The 2023 RFFA beneficiaries included farmers who registered in the Registry System for Basic Sectors in Agriculture as of June 30, 2023, and tilled 2 hectares of land or less.

Increased funding

The bill increases to P30 billion the proposed new RCEF fund that will be sourced from tariff on imported rice, with any deficiency to be supplemented by the General Appropriations Act.

Of this amount, P9 billion will be allocated for rice farm machinery and equipment; P6 billion for high-quality inbred rice seeds, propagation, distribution, and promotion; P8 billion for financial assistance to some 2.4 million rice farmers who are tilling 2 hectares and below; P2 billion for expanded rice credit assistance; P2.2 billion for training and extension; P1.4 billion for solar-powered water irrigation or water impounding irrigation projects; and P1.4 billion for composting facilities for biodegradable wastes.
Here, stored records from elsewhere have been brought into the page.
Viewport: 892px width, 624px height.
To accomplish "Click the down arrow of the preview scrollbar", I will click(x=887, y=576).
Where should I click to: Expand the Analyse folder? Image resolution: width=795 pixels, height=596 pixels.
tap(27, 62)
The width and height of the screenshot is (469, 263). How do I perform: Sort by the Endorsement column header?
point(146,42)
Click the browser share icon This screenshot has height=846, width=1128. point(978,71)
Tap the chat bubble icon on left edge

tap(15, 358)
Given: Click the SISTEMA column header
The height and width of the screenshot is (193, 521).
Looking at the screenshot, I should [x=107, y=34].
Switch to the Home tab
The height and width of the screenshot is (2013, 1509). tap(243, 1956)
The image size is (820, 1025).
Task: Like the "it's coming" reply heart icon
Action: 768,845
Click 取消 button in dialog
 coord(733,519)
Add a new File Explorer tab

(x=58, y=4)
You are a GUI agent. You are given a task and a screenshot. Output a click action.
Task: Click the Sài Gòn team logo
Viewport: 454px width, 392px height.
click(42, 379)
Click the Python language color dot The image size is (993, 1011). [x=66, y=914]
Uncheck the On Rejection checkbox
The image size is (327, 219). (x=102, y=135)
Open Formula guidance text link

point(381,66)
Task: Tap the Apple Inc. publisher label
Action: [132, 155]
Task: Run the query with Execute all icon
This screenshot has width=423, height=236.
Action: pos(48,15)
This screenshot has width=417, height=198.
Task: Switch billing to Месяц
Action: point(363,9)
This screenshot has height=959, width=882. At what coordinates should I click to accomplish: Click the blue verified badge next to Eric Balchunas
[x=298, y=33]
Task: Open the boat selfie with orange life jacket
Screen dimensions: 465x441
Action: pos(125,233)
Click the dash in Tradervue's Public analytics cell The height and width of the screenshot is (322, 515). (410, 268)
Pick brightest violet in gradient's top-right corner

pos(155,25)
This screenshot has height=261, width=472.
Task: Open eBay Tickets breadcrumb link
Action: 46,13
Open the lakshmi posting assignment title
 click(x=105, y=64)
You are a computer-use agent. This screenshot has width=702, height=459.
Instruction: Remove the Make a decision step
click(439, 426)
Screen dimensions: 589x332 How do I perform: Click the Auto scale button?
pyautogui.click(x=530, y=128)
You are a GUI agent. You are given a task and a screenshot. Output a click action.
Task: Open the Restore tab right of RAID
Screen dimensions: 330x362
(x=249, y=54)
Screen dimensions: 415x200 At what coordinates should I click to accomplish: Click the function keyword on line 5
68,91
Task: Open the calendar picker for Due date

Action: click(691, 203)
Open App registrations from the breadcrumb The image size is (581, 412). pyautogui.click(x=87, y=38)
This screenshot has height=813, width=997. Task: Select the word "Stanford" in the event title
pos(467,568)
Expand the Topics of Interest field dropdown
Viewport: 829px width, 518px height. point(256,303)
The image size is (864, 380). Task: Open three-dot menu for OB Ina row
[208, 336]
The P2.2 billion for training and extension services is divided into P1 billion for farm schools through the Technical Education and Skills Development Authority or Tesda; P500 million for the Agricultural Training Institute; P300 million for the Philippine Center for Postharvest Development and Mechanization; P200 million for the Philippine Rice Research Institute, and P200 million for the Bureau of Soils and Water Management.

Under the proposed bill, the President can prohibit further importation or specify the volume to be imported during periods of excess supply of both imported and locally produced rice in the market.

Key amendments

It also seeks to empower the agriculture secretary to respond to a declaration of rice food shortage and extraordinary increases in rice prices, where the agency can sell through government agencies, such as Kadiwa outlets, and replenish its stocks through the procurement of locally produced rice from farmers and farmers’ cooperatives.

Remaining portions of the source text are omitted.